Question

Use your knowledge of vertical stretches to graph at least two cycles of the given functions.$$f(x)=3 \sec x$$

Answer

**step1 Understand the Base Function $$y = \sec x$$**

To graph $$f(x)=3 \sec x$$, it's essential to first understand the properties of the basic secant function, $$y = \sec x$$. The secant function is the reciprocal of the cosine function, meaning $$ \sec x = \frac{1}{\cos x} $$. Therefore, its behavior is closely related to $$y = \cos x$$.

Key properties of $$y = \sec x$$:
* **Domain**: All real numbers except where $$\cos x = 0$$. These occur at $$x = \frac{\pi}{2} + n\pi$$, where $$n$$ is an integer. At these points, there are vertical asymptotes.
* **Range**: $$(-\infty, -1] \cup [1, \infty)$$. This means the graph never falls between -1 and 1.
* **Period**: The period of $$\sec x$$ is $$2\pi$$, just like $$\cos x$$.
* **Key Points**:
* When $$\cos x = 1$$, $$\sec x = 1$$. These points occur at $$x = 2n\pi$$.
* When $$\cos x = -1$$, $$\sec x = -1$$. These points occur at $$x = (2n+1)\pi$$.

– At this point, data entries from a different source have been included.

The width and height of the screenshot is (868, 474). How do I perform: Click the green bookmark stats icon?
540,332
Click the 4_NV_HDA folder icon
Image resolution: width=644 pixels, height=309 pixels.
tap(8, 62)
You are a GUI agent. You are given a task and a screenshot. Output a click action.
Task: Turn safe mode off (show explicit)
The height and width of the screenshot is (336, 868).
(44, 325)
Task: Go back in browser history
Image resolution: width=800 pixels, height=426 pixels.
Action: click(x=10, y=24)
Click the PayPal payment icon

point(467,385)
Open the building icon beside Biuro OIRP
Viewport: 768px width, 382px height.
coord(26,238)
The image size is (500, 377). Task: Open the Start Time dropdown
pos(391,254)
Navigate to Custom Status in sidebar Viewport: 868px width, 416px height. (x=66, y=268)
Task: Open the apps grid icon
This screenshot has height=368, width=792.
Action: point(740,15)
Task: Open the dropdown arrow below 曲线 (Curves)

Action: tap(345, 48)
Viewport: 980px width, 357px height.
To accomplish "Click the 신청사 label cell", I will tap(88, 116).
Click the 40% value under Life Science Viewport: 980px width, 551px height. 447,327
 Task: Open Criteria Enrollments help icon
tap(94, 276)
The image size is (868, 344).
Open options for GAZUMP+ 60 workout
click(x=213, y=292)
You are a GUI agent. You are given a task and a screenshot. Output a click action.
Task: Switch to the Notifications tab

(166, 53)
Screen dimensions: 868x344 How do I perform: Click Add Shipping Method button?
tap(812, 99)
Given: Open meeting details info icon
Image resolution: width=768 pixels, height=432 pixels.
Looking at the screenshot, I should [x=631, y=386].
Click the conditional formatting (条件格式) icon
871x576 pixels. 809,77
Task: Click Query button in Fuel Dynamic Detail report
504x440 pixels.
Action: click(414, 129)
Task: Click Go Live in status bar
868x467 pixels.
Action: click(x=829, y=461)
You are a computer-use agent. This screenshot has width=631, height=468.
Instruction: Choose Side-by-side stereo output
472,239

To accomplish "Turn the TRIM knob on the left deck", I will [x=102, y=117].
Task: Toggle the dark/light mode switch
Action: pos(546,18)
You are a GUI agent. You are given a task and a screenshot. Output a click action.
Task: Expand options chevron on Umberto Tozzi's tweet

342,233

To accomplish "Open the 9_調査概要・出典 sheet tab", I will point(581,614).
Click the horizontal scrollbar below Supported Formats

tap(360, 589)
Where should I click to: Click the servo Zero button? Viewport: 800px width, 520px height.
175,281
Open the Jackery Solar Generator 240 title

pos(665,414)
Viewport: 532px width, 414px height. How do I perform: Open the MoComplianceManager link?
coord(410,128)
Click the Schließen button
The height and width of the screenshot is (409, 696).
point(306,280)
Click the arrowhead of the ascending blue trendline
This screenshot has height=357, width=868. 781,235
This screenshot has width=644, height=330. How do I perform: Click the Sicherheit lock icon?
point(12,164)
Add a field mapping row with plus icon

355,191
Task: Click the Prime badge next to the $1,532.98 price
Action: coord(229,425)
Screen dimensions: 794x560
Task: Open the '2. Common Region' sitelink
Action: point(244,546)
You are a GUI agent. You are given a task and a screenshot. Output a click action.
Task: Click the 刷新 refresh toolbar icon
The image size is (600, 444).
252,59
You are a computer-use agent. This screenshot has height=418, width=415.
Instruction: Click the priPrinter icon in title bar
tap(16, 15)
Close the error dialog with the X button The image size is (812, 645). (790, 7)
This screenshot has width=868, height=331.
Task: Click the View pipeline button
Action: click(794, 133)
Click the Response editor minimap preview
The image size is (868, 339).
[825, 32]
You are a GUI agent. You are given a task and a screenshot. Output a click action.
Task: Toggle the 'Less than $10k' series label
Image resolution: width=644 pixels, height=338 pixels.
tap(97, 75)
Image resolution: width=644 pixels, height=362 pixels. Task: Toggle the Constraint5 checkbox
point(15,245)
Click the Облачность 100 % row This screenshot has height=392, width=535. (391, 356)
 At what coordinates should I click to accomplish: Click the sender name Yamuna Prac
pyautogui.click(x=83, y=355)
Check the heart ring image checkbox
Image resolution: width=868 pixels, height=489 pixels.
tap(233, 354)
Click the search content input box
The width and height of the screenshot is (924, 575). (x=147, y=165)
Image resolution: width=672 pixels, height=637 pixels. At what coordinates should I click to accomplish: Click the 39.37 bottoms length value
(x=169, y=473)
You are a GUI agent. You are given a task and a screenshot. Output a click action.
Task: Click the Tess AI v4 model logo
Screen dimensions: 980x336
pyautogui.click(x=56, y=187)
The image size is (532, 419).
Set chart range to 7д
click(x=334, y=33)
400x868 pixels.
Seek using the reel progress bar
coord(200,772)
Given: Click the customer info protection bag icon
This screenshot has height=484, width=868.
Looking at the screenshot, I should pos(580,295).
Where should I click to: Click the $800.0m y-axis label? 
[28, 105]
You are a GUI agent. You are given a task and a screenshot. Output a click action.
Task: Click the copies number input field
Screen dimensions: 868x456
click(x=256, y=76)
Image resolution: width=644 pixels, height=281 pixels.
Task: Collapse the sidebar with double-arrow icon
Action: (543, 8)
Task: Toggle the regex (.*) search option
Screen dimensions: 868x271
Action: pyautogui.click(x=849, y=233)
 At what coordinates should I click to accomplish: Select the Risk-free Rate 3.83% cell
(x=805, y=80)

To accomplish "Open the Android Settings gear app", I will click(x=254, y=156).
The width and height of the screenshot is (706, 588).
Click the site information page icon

**step2 Apply the Vertical Stretch to $$f(x)=3 \sec x$$**

The function $$f(x)=3 \sec x$$ involves a vertical stretch of the base function $$y = \sec x$$ by a factor of 3. This means that all the y-values of $$y = \sec x$$ are multiplied by 3.

The vertical stretch affects the range and the y-coordinates of the key points, but it does not change the domain (and thus the vertical asymptotes) or the period.
* **Domain**: Remains the same: $$x \neq \frac{\pi}{2} + n\pi$$.
* **Range**: The original range of $$y = \sec x$$ is $$(-\infty, -1] \cup [1, \infty)$$. After multiplying by 3, the new range for $$f(x)=3 \sec x$$ becomes $$(-\infty, -3] \cup [3, \infty)$$.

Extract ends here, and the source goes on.